Ubuntu
linux package

Ubuntu 14 KVM Guest I/O Elevator Non-configurable

Bug #1346687 reported by Dusan Baljevic on 2014-07-22

This bug affects 4 people

Affects		Status	Importance	Assigned to	Milestone
	linux (Ubuntu)	Invalid	Undecided	Unassigned

Bug Description

Ubuntu 14.04 guest runs pretty much standard standard configuration: KVM hypervisor, ACPI and APIC enabled, virtio disk bus, raw storage format...

While running this project, I am also involved in testing SSD drives across different Linux distributions and their support for discard option (TRIM).

To cut the story short, Ubuntu-based KVM guest did not set any scheduler on the boot disk vda):

# lsblk -io KNAME,TYPE,SCHED,ROTA,DISC-GRAN,DISC-MAX
KNAME TYPE SCHED ROTA DISC-GRAN DISC-MAX
sr0 rom deadline 1 0B 0B
vda disk 1 0B 0B
vda1 part 1 0B 0B
vda2 part 1 0B 0B
vda5 part 1 0B 0B
dm-0 lvm 1 0B 0B
dm-1 lvm 1 0B 0B

That is in stark contrast with other distributions running almost identical KVM guest configuration (with the exception of the root file system using BTRFS instead of EXT4 on SUSE).

Oracle Linux 6.5:

# lsblk -io KNAME,TYPE,SCHED,ROTA,DISC-GRAN,DISC-MAX
KNAME TYPE SCHED ROTA DISC-GRAN DISC-MAX
sr0 rom deadline 1 0B 0B
vda disk deadline 1 0B 0B
vda1 part deadline 1 0B 0B
vda2 part deadline 1 0B 0B
dm-0 lvm 1 0B 0B
dm-1 lvm 1 0B 0B

OpenSUSE 13.1:

# lsblk -io KNAME,TYPE,SCHED,ROTA,DISC-GRAN,DISC-MAX
KNAME TYPE SCHED ROTA DISC-GRAN DISC-MAX
sr0 rom cfq 1 0B 0B
vda disk cfq 1 0B 0B
vda1 part cfq 1 0B 0B
vda2 part cfq 1 0B 0B
dm-0 lvm 1 0B 0B
dm-1 lvm 1 0B 0B

Indeed, checking elevator capabilities for boot disk on Ubuntu KVM guest showed:

# cat /sys/block/vda/queue/scheduler
none

Other Linux distributions show more options:

# cat /sys/block/vda/queue/scheduler
noop deadline [cfq]

As well, attempts to change the elevator on Ubuntu guest fail. For example:

# echo noop > /sys/block/vda/queue/scheduler

# echo $?
0

# cat /sys/block/vda/queue/scheduler
none

Setting it globally in /etc/default/grub and updating it via update-grub2 fails too.
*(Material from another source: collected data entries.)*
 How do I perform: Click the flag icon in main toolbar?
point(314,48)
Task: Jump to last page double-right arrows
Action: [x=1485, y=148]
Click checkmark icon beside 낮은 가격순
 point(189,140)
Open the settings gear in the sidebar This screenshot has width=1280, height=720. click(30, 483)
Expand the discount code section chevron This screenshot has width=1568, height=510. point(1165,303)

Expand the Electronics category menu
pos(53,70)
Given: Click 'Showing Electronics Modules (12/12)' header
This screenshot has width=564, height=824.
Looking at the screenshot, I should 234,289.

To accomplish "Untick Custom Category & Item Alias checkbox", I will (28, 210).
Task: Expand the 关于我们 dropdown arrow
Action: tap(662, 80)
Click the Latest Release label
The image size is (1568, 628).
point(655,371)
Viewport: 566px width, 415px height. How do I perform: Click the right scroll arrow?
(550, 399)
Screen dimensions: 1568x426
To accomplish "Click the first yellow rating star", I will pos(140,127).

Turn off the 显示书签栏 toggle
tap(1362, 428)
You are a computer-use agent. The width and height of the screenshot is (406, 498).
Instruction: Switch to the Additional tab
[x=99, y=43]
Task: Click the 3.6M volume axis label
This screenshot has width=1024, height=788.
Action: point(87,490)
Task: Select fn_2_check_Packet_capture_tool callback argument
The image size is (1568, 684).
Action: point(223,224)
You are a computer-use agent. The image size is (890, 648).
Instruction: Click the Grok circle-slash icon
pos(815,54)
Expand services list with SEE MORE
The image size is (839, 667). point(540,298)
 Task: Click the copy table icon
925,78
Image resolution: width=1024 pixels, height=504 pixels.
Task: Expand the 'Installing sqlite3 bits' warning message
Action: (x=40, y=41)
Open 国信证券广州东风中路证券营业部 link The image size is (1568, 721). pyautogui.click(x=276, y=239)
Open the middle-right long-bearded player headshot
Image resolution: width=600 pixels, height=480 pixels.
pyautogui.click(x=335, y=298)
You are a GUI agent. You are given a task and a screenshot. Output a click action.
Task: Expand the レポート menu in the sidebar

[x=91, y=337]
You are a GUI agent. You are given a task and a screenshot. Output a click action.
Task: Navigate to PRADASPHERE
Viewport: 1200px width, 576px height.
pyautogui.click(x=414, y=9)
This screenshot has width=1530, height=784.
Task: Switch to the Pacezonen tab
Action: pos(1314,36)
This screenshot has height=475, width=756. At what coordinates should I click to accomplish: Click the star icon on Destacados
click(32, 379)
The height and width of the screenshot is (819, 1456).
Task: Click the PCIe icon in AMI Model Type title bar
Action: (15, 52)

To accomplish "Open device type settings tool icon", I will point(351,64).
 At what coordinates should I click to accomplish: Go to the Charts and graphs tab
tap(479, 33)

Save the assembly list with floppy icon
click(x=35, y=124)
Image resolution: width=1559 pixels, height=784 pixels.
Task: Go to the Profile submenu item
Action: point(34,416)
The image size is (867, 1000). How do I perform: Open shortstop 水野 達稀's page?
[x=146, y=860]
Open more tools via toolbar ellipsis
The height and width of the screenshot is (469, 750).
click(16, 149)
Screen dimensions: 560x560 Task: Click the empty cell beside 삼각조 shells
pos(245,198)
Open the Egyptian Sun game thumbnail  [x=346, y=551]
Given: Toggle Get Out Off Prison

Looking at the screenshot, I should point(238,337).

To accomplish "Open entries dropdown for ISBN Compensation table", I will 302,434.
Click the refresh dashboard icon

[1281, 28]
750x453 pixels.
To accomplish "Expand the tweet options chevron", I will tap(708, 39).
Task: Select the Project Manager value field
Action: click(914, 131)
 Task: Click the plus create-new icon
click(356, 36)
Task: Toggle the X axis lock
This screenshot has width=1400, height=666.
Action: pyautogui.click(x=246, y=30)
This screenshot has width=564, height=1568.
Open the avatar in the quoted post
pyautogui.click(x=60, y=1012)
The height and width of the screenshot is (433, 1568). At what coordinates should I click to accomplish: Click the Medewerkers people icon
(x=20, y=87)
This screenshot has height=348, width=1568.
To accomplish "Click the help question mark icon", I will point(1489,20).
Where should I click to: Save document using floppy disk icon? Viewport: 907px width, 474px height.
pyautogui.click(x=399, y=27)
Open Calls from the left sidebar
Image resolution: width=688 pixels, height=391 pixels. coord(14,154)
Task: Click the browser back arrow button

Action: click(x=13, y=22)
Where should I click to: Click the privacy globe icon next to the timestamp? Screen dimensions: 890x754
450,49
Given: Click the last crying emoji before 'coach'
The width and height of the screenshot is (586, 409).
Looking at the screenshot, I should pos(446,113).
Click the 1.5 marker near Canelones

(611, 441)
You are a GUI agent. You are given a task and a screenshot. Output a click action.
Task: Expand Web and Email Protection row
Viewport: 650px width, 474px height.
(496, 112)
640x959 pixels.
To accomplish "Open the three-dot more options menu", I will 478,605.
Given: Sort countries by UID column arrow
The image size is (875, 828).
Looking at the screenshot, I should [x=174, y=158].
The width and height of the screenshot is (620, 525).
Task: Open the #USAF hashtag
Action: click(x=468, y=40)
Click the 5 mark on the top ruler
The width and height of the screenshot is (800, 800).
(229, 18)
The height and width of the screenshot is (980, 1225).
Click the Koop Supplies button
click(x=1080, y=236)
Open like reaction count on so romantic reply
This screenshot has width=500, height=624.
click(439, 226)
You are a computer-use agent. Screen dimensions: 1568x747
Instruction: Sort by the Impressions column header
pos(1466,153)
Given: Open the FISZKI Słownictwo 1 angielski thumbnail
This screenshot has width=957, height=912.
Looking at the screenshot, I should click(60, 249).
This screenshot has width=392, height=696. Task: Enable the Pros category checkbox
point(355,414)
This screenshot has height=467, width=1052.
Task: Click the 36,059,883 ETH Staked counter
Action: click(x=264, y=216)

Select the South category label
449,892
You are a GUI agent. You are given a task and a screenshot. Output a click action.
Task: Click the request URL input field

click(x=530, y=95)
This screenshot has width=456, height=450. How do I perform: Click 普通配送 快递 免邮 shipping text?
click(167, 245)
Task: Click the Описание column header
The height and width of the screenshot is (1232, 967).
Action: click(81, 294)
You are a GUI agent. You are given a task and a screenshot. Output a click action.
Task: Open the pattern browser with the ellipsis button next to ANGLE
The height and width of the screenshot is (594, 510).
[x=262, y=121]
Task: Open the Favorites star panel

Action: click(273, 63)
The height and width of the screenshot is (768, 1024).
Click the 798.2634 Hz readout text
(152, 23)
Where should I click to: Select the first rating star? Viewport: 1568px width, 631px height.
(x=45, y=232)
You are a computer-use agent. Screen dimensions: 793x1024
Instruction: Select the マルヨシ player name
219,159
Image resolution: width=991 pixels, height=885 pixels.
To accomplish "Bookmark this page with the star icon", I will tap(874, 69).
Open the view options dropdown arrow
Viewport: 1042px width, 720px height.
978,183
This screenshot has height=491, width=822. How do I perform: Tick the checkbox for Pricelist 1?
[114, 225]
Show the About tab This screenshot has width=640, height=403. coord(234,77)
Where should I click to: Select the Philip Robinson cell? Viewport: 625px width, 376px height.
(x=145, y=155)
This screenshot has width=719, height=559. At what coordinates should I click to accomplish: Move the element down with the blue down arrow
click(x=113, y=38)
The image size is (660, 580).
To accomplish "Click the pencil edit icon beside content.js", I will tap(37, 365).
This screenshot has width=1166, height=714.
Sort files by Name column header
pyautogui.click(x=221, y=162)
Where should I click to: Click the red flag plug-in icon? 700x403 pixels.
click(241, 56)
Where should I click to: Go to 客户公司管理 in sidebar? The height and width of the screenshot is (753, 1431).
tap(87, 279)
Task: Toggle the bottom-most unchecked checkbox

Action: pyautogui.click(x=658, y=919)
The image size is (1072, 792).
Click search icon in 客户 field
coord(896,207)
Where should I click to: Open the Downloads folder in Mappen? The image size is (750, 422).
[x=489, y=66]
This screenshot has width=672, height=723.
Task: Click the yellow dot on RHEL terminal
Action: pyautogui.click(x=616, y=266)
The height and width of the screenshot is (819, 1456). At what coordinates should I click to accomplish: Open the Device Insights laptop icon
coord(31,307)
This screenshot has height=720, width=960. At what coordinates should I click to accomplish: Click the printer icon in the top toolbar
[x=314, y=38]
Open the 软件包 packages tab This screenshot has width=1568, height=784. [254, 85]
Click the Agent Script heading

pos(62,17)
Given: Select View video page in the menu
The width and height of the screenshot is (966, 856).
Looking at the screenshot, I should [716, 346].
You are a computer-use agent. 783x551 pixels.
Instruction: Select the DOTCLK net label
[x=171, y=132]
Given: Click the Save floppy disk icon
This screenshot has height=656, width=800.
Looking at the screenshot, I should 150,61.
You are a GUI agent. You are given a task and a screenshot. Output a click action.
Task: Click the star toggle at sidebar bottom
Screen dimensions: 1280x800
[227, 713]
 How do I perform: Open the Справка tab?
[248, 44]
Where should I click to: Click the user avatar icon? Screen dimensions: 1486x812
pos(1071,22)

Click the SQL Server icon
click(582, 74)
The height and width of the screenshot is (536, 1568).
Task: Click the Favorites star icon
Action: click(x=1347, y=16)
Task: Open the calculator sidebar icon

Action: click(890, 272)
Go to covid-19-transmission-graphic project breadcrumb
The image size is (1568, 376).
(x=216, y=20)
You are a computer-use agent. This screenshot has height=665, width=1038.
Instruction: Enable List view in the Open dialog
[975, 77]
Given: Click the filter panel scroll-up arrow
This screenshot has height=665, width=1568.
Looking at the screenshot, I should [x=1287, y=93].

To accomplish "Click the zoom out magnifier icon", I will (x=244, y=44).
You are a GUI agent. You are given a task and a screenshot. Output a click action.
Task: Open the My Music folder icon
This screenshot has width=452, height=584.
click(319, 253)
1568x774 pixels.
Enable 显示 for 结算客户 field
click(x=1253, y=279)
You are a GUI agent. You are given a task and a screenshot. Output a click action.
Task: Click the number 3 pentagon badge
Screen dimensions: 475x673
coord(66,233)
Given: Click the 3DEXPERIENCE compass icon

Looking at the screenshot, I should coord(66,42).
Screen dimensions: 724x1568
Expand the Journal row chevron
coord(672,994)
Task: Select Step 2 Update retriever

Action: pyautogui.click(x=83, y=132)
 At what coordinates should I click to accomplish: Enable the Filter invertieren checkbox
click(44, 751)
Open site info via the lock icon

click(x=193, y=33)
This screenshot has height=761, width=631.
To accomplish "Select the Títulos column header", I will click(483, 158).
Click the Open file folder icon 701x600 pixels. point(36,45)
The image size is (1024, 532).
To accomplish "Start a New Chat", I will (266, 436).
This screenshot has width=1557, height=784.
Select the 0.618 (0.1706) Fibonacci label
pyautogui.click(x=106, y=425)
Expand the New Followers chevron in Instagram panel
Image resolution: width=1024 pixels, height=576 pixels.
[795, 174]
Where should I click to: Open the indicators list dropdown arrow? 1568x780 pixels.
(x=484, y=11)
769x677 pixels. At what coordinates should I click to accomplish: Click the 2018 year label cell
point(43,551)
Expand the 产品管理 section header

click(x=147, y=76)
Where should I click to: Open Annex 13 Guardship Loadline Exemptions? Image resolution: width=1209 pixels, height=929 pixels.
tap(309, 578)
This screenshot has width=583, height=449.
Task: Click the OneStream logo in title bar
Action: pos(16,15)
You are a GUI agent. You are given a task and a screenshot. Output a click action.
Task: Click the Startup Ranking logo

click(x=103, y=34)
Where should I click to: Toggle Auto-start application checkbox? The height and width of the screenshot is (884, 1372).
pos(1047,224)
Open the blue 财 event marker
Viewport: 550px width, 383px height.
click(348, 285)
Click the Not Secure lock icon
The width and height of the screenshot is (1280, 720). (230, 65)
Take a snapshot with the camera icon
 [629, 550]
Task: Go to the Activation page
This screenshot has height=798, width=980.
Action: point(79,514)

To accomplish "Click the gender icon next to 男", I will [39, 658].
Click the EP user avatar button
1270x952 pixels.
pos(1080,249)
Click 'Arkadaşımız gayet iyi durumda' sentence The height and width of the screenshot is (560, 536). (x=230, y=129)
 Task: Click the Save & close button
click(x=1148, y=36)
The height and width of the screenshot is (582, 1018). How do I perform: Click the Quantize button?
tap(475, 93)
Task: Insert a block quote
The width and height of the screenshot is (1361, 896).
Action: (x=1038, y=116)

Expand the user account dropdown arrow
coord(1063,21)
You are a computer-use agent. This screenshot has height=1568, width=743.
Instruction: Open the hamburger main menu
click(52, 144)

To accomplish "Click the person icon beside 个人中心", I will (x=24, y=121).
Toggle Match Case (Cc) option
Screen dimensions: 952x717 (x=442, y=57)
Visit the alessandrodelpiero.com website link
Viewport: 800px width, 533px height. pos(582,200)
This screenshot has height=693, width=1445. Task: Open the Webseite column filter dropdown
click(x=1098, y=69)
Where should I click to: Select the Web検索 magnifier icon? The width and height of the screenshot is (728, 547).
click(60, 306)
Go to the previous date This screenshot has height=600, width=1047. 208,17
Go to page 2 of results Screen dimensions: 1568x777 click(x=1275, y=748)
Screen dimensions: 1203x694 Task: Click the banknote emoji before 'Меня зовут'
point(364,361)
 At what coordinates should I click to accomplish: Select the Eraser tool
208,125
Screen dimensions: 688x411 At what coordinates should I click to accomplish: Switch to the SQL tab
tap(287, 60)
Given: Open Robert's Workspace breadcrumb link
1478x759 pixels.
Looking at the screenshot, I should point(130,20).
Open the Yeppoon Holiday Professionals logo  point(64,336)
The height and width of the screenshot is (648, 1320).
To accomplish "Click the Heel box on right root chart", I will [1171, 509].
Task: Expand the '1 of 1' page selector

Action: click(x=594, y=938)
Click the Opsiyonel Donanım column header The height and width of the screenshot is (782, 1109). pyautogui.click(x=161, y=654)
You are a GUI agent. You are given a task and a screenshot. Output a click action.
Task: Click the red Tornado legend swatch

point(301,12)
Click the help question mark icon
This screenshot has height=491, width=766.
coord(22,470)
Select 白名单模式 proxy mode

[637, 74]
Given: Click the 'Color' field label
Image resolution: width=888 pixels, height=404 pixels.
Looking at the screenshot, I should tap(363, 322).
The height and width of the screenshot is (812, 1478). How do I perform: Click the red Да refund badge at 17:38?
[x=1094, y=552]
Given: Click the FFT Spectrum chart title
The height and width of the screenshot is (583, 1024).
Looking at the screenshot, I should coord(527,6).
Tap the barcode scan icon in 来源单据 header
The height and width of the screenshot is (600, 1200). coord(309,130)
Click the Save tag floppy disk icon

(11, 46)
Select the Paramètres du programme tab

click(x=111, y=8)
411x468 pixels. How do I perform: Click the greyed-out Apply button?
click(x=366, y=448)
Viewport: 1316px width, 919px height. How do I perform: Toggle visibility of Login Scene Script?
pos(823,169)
In the meantime, to automate check of elevators (schedulers) and discard support for SSD drives and thin-provisioned volumes on Linux, I wrote simple Perl script:

http://www.circlingcycle.com.au/Unix-sources/Linux-check-IO-scheduler-and-discard-support.pl.txt

Part of the results on RHEL 6.5 server would look like:

INFO: I/O elevator (scheduler) and discard support summary
INFO: Hard Disk sdb configured with I/O scheduler "cfq"
INFO: SSD sda configured with I/O scheduler "deadline" supports discard operation
INFO: Hard Disk sdc configured with I/O scheduler "cfq"
INFO: Hard Disk sdi configured with I/O scheduler "cfq"
INFO: Hard Disk sdh configured with I/O scheduler "cfq"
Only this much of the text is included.